Date: Wed, 31 Dec 2025 14:26:46 +0000
On Monday, December 29, 2025, Jonathan Wakely wrote:
>
>
> It's not a bug.
>
> -march says which instructions can be used for a given translation unit
> (or even for a given function within a translation unit) but the choice of
> how to implement atomic operations on a memory location is not local to a
> single function or a single TU.
>
> If one function uses cmpxchg16b to perform a read-modify-write operation
> on a variable and another function uses a lock, you have a problem. There
> is no requirement for all functions or all TUs to be compiled with the same
> -march option.
>
Just to drill down into this a bit.
We can already use the "-march" flag to produce object files that won't
work together, I mean I can do:
g++ -c a.cpp -march=armv9-a
g++ -c b.cpp -march=x86-64
g++ a.o b.o -march=x86-64
So I think that the argument you're making, Jonathan, is that if there are
two architectures, the GNU compiler will work properly and produce a viable
program so long as one of the architectures is a superset of the other.
"armv9-a" is neither a subset nor a superset of "x86-64" so neither should
be burdened by the other in selecting what CPU instructions to use.
"x86-64-v2" is however a superset of "x86-64", and if I understand you
correctly Jonathan, then what you're saying is that an "x86-64-v2" object
file must be compiled in such a way so that it will link successfully and
work properly with other object files compiled with x86-64, or x86-64-v3,
or x86-64-v4. Do I understand correctly?
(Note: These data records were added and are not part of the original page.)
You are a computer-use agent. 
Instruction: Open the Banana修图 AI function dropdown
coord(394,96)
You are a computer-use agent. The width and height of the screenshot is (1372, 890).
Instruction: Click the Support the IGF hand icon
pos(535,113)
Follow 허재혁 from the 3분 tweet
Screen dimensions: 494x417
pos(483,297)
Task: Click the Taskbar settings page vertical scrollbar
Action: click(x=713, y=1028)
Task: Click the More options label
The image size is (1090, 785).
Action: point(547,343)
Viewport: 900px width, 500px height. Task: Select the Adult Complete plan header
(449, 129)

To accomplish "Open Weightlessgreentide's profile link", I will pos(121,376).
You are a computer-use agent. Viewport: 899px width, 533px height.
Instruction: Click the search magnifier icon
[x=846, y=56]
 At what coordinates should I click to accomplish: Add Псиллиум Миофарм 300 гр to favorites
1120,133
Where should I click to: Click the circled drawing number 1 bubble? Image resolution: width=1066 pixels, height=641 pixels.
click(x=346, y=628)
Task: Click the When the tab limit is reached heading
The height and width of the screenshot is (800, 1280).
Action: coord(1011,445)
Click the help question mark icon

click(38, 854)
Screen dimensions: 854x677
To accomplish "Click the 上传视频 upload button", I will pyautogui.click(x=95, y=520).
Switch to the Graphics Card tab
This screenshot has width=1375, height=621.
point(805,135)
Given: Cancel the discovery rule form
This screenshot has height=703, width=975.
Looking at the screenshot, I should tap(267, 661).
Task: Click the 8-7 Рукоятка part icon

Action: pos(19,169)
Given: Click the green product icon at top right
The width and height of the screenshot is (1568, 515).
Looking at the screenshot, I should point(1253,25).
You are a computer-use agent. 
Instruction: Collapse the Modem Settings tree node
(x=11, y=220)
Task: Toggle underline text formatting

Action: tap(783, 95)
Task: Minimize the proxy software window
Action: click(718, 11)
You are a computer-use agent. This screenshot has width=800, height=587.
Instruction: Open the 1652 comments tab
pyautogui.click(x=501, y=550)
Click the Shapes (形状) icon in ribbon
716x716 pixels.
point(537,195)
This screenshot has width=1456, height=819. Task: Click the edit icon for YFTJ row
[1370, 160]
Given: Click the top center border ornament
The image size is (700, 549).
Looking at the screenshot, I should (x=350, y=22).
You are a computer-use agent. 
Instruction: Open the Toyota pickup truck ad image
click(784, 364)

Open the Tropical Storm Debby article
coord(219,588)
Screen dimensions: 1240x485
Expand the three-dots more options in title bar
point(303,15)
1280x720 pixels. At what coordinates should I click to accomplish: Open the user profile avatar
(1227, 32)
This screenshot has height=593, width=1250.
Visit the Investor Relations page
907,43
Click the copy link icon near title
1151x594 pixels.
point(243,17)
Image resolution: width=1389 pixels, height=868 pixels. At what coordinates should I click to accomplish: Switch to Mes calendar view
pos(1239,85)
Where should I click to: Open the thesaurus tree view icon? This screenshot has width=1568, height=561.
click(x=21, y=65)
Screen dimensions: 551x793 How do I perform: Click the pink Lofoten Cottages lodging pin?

That is to say, those four
architectures are considered to be a family, and all family members must be
intercompatible, right?
I do see the rationale here, I can see why the GNU decision makers decided
to do this -- the logic is not lost on me -- but I also think it means that
x86-64-v2 users suffer an unnecessary performance penalty (i.e. jumping
into a function that contains a 'cmpxchg16b' instruction instead of just
placing the instruction inline).
I think there might be a simple solution to keep everyone happy. Consider
the following line:
g++ -c b.cpp -march=x86-64-v2
As things currently stand, when the GNU compiler compiles 'b.cpp', it must
assume that 'b.o' could be linked into a program built with
"-march=x86-64", and therefore it must jump into the function
'__atomic_compare_exchange' instead of placing 'cmpxchg16b' inline.
How about having a new command line option, "-m1"? This command line option
tells the compiler that all object files will be compiled with exactly the
same set of architecture flags, and therefore if you use
"-march=x86-64-v2", the compiler can assume that all object files will use
the "x86-64-v2 strategy" for accessing a 128-Bit atomic variable, and
therefore this means that the compiler can place the 'cmpxchg16b'
instruction inline. It also means that 'atomic< __uint128_t
>::is_always_lock_free' will be true at compile time.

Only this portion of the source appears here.